• About this exercise: Across the entries, how many lines have the string "agent" in them? Reply with only a number.
╔══
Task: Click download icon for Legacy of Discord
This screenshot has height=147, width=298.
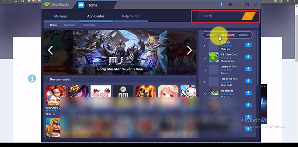Action: click(248, 69)
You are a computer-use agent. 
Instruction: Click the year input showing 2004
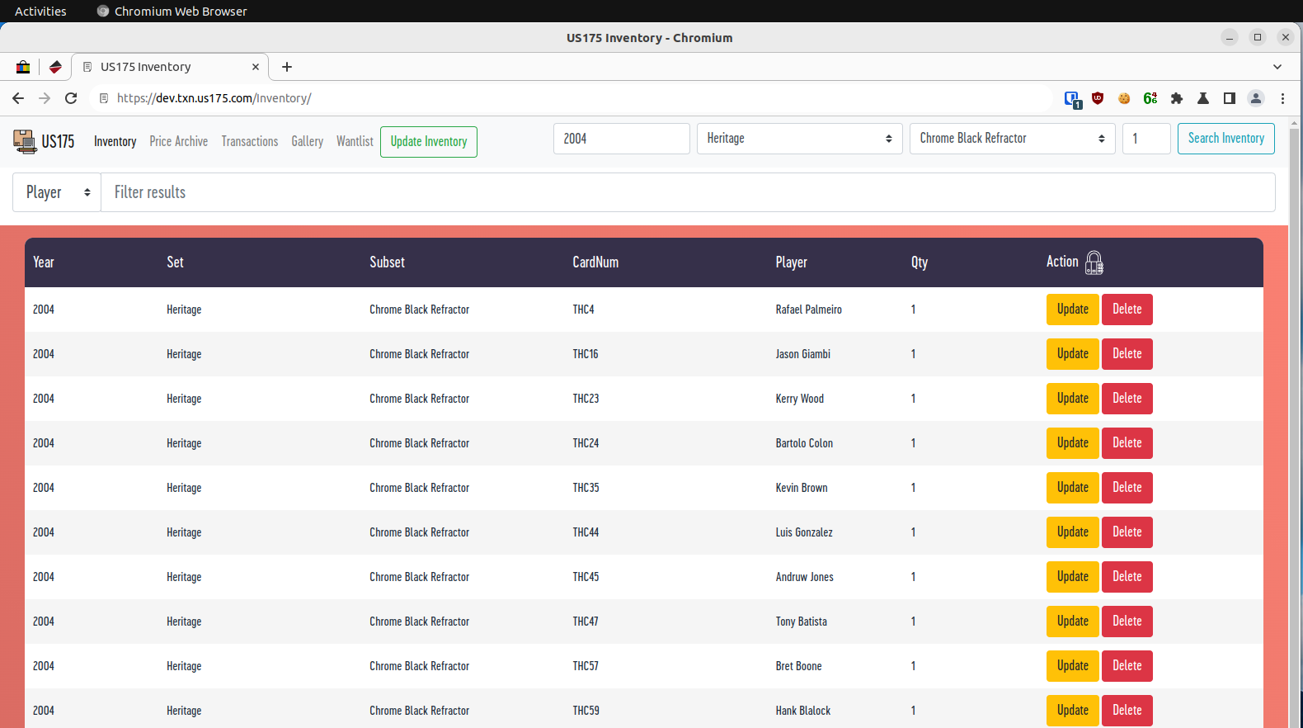pyautogui.click(x=621, y=139)
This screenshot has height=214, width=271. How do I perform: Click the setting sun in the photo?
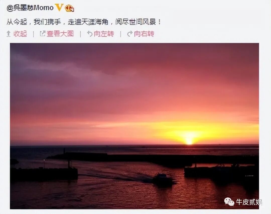point(189,140)
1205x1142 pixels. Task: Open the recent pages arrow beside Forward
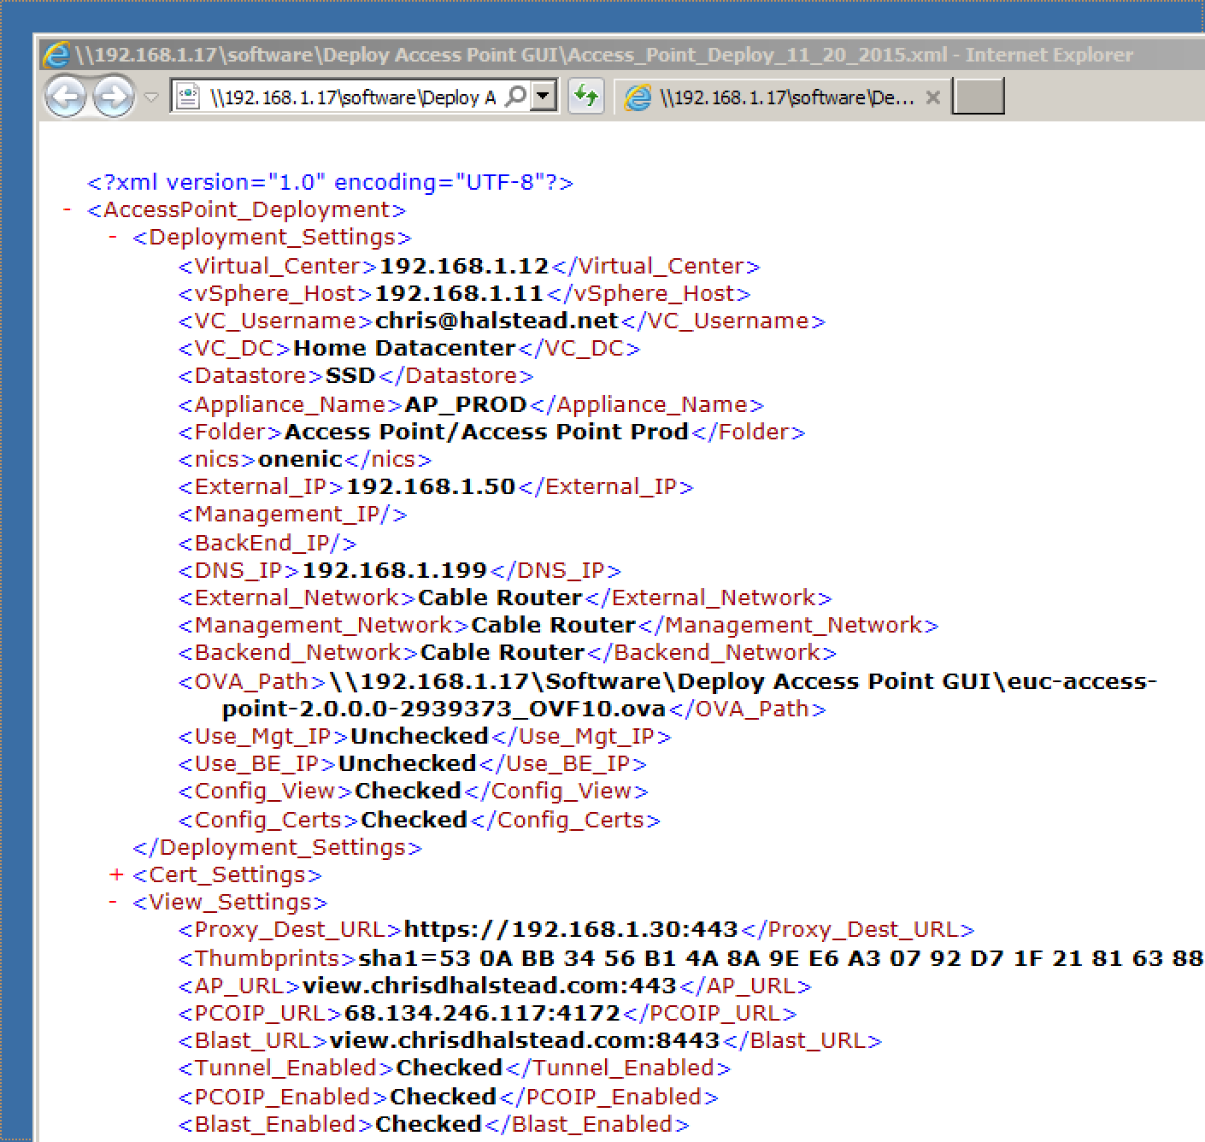click(x=151, y=97)
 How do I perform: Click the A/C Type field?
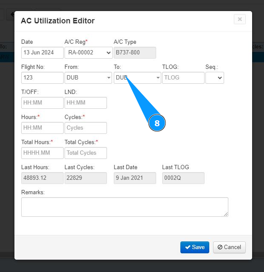pos(135,53)
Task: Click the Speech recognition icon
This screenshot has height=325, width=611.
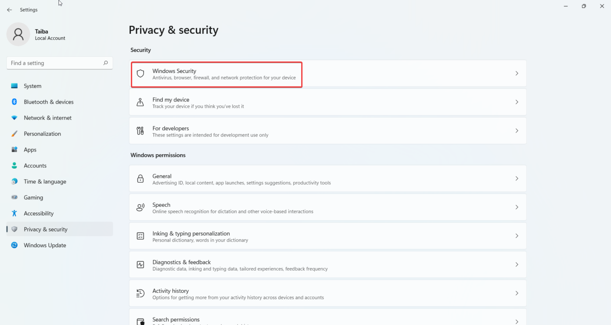Action: pos(140,207)
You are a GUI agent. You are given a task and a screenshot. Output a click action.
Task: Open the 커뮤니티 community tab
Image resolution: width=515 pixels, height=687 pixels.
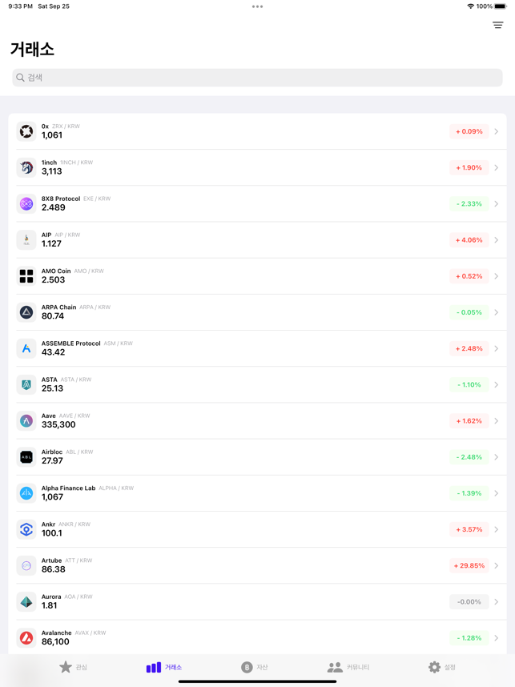348,667
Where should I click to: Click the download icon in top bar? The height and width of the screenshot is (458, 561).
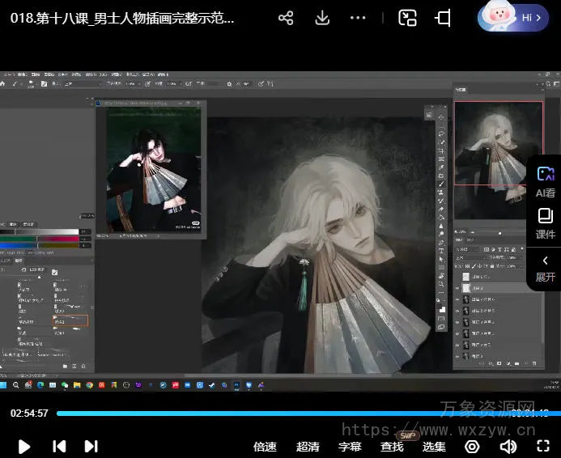pos(322,18)
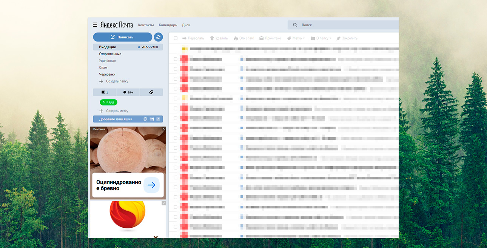Switch to Календарь in top navigation
The image size is (487, 248).
tap(168, 25)
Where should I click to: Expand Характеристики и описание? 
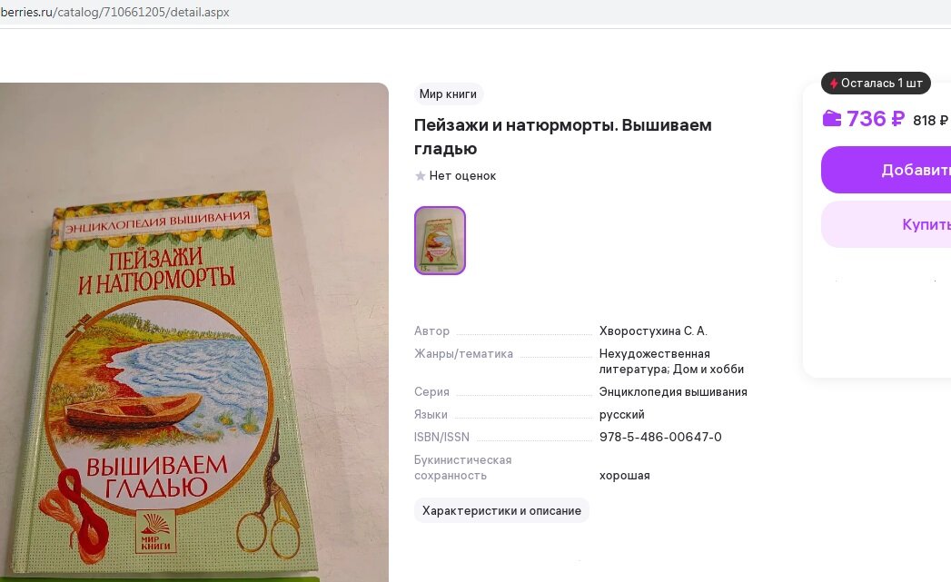click(501, 510)
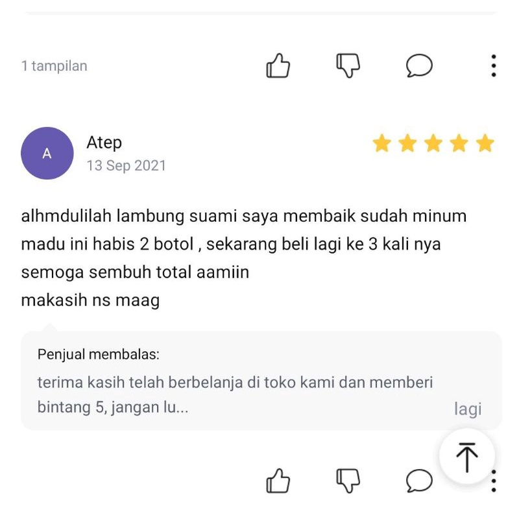Tap seller reply text terima kasih
The height and width of the screenshot is (519, 519).
[x=235, y=395]
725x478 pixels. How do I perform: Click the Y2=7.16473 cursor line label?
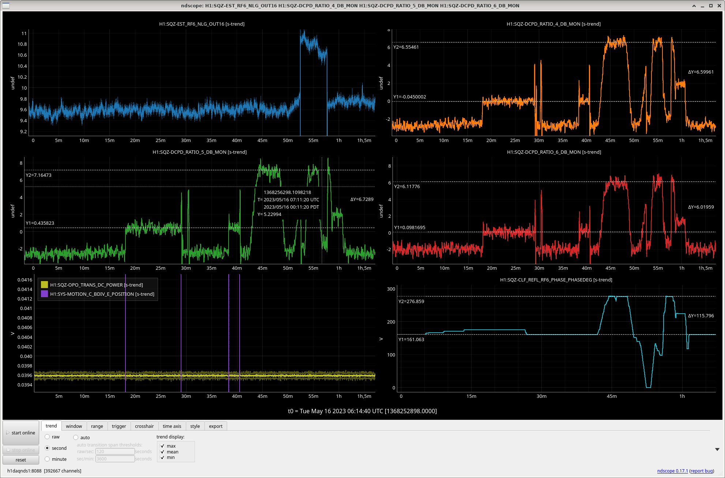38,175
╚══
• Task output: 2